The situation in the law is as follows. There is a prescribed procedure by which we request notice. They give five charges and we are to respond. These five charges are enough to stop an industry. NGT has to hear on merits. So around merits, we have brought our case to NGT but the Tamil Nadu state has come to challenge. They are saying that this should not be discussed at all in NGT so this matter is sub judice. In Jharkhand, Bihar, Bombay, they have directed the PCB to act in line with the law which is basically giving the industry, a chance to prove itself. The previous NGT had asked us to amend a few things in our plant which we did.
Copper cannot come from heaven. It has to be made either in India or abroad. If India doesn't want to make copper than close all the plants. If you can't close the other 3 plants then give us a fair chance to operate.

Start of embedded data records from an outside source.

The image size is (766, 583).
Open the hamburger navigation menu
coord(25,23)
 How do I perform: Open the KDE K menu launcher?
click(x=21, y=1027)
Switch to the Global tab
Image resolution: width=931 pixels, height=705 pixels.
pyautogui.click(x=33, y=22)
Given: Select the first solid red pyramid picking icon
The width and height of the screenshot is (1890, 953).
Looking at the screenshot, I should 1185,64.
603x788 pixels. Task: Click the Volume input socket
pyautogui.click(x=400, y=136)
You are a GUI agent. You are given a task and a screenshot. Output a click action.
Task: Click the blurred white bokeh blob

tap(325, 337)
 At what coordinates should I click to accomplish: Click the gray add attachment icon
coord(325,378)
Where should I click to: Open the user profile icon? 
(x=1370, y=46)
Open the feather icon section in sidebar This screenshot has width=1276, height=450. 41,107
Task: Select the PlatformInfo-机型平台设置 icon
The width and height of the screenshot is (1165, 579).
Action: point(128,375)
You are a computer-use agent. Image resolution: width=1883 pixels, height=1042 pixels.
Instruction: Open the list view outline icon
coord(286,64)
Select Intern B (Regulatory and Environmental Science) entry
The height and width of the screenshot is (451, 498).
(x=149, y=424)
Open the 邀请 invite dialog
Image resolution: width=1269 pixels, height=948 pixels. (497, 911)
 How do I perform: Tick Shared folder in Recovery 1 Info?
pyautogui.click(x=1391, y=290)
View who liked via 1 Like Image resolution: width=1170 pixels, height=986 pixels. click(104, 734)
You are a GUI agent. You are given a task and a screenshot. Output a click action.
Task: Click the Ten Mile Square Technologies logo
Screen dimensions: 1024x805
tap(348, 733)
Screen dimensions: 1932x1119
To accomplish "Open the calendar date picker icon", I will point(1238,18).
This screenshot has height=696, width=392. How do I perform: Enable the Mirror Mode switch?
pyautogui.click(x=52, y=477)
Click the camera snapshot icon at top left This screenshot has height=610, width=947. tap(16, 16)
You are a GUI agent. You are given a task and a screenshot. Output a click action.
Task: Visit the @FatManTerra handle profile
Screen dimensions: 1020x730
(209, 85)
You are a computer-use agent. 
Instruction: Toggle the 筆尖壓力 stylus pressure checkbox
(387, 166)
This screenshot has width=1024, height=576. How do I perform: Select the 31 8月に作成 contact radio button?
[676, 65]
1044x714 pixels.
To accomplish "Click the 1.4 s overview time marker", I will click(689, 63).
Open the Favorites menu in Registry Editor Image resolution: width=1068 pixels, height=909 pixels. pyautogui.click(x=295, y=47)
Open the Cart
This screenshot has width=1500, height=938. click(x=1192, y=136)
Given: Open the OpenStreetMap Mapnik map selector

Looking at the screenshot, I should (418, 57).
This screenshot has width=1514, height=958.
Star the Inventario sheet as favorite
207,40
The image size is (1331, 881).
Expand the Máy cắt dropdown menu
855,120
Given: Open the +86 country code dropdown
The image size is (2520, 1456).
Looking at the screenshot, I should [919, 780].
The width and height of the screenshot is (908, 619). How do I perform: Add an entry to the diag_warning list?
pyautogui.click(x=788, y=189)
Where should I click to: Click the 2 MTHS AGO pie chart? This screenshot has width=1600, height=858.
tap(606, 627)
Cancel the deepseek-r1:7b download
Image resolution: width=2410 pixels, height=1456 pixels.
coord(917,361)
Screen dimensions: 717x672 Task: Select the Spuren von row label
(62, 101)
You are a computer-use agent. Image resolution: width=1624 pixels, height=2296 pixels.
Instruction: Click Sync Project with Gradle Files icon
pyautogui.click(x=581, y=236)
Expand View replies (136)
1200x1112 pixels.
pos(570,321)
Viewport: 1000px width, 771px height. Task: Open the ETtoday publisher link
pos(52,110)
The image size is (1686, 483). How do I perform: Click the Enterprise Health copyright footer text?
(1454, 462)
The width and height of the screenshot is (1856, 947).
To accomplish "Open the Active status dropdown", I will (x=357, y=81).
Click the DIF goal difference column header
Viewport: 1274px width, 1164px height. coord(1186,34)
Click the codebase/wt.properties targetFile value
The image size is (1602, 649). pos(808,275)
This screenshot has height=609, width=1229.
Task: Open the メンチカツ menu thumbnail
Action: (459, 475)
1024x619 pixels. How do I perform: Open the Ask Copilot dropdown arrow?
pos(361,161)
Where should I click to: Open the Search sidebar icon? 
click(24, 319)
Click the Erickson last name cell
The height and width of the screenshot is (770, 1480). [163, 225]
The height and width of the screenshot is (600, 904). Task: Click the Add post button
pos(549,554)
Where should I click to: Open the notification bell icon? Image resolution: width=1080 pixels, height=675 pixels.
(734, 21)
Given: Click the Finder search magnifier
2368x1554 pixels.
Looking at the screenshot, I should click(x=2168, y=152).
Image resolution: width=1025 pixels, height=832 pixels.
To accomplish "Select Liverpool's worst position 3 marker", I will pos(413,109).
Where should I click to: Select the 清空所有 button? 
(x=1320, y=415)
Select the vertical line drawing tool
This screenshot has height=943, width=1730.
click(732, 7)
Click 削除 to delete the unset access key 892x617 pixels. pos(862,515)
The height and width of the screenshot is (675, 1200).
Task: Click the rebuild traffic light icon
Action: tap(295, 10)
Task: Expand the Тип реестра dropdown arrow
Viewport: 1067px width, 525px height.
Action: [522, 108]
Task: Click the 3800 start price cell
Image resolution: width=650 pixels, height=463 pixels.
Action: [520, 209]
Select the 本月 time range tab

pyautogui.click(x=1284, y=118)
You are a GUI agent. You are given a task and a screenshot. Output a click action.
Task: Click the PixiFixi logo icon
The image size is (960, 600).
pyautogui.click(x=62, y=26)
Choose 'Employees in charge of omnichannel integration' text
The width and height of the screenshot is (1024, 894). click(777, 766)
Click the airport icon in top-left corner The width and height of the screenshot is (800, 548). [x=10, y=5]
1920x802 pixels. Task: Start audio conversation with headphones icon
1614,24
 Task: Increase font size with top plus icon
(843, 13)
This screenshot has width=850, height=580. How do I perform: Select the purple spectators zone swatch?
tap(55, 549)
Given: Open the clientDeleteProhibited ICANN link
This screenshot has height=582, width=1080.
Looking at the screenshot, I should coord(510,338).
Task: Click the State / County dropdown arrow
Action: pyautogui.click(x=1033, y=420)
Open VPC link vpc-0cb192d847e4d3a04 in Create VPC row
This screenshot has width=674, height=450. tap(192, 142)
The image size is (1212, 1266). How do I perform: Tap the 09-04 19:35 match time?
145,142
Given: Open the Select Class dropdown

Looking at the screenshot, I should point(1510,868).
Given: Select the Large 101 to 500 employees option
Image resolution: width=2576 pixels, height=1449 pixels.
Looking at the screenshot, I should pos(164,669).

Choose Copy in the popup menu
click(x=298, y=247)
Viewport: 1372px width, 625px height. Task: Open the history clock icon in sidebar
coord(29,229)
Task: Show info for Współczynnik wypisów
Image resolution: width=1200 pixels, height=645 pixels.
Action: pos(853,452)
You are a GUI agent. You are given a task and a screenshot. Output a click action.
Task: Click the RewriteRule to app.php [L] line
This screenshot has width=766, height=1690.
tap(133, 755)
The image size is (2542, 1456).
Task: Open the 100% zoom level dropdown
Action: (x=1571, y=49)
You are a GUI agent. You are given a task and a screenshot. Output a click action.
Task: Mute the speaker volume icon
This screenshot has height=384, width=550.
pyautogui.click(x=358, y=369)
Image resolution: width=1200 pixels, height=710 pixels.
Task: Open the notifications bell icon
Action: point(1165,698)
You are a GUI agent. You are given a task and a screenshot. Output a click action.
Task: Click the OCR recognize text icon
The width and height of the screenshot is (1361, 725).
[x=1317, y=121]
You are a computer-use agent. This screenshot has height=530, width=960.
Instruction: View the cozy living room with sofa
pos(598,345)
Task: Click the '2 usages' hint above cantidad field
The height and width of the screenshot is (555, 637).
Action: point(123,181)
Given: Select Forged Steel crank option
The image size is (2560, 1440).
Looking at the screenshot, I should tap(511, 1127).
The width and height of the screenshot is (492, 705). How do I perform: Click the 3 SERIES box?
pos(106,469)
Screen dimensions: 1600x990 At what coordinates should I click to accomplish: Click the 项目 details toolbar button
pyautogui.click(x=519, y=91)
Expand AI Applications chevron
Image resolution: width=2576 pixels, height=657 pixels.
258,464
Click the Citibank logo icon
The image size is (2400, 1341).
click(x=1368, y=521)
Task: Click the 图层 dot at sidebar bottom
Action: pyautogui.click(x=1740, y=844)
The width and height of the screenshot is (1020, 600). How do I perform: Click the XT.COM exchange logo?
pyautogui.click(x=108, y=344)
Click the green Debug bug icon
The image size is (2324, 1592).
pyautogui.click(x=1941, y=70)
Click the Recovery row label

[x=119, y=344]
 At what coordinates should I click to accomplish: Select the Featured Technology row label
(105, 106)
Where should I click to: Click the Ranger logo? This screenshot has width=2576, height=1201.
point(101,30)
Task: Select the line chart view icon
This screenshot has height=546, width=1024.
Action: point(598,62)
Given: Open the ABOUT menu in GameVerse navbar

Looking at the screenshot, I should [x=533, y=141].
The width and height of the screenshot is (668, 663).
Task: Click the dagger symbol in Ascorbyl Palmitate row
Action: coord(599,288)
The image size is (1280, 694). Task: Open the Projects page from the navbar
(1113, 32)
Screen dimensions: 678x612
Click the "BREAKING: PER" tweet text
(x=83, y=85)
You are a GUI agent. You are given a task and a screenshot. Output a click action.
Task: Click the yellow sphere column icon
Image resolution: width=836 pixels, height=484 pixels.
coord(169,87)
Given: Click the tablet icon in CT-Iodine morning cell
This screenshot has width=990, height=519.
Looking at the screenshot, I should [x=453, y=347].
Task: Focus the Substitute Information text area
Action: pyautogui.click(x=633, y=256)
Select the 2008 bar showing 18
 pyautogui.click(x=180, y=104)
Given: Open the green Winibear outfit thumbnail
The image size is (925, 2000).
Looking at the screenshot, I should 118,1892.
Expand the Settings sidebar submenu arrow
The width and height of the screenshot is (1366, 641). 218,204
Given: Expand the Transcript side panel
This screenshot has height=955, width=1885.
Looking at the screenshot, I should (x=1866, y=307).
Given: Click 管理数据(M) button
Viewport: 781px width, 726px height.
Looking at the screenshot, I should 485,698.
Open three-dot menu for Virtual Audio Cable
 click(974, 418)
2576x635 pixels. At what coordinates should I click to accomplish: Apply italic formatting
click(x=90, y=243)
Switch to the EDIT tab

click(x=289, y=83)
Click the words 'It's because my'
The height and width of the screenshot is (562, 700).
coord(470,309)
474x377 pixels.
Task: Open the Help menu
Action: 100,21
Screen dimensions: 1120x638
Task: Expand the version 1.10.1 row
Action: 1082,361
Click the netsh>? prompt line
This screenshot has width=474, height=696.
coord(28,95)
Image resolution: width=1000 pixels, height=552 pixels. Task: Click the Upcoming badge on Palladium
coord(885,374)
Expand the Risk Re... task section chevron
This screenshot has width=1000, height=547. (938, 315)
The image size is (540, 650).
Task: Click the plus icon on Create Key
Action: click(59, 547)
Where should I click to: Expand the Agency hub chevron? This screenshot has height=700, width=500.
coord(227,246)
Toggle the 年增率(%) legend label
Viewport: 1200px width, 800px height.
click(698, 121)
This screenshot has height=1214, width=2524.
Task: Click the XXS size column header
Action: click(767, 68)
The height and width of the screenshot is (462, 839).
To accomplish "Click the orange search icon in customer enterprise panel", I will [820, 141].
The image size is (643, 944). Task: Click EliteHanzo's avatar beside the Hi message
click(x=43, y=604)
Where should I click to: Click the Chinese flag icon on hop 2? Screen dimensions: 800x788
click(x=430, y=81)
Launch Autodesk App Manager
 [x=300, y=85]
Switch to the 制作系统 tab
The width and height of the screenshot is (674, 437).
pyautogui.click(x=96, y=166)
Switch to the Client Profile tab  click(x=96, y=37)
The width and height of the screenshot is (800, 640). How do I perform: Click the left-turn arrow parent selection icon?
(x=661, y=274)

You have to look at the per capita consumption of copper, its only 0.5 kg as compared to China which is 7 kg and world standard is 3-4 kg. And now the government has started rural electrification, track electrification, etc. All these require copper. Renewable energy requires 5-6 times the copper as required in thermal energy, electric vehicles will use 5-6 times more copper. The growth of copper is phenomenal. So we are trying to match the capacity. Out of total 10 lakh tonnes of capacity, our domestic demand is nearly 700 thousand, and the remaining 300 thousand is exported. This 300 thousand demand will be covered in the next few years and we would be in shortage of copper. So we were looking to catch up with demand. We have this regional Comprehensive Economic Program, it's going to be the mother of all FTAs. China is also a part of it. China over the years is increasing its capacity for domestic consumption, 3 million tonnes of existing capacity is added. China's rate of copper consumption was in double digits until a few years ago, now their entire infrastructure is built for around 20 - 25 years. So their entire copper consumption has come down and growth has come down to single digits, some 2-3 pc. On one hand, they are increasing their capacity, but their consumption has reduced. So where will that copper go?How much investment has gone into this plant?
Rs 2,500 crore.
Including the new one?
No that is another Rs 3,700 crore, nearly Rs 2,000 crore committed.
How much is invested?
You can say about Rs 2000 crore. The investment might be little less, we have to check. But a lot of it has been committed, contracts have been made. We have to get into that as how to get back the advance and other things. We even started hiring people for that, the locals. It would have provided another 500 - 1000 employment.
How hopeful are you about the July 30 NGT judgement?
We are hopeful. we'll see how it goes. It is a legal process. We would present our facts, we are strong on facts
Is NGT the only legal means that you have taken or there is Supreme Court or High Court as well?
We can't go to the Supreme Court right now. After NGT, the next is the Supreme Court.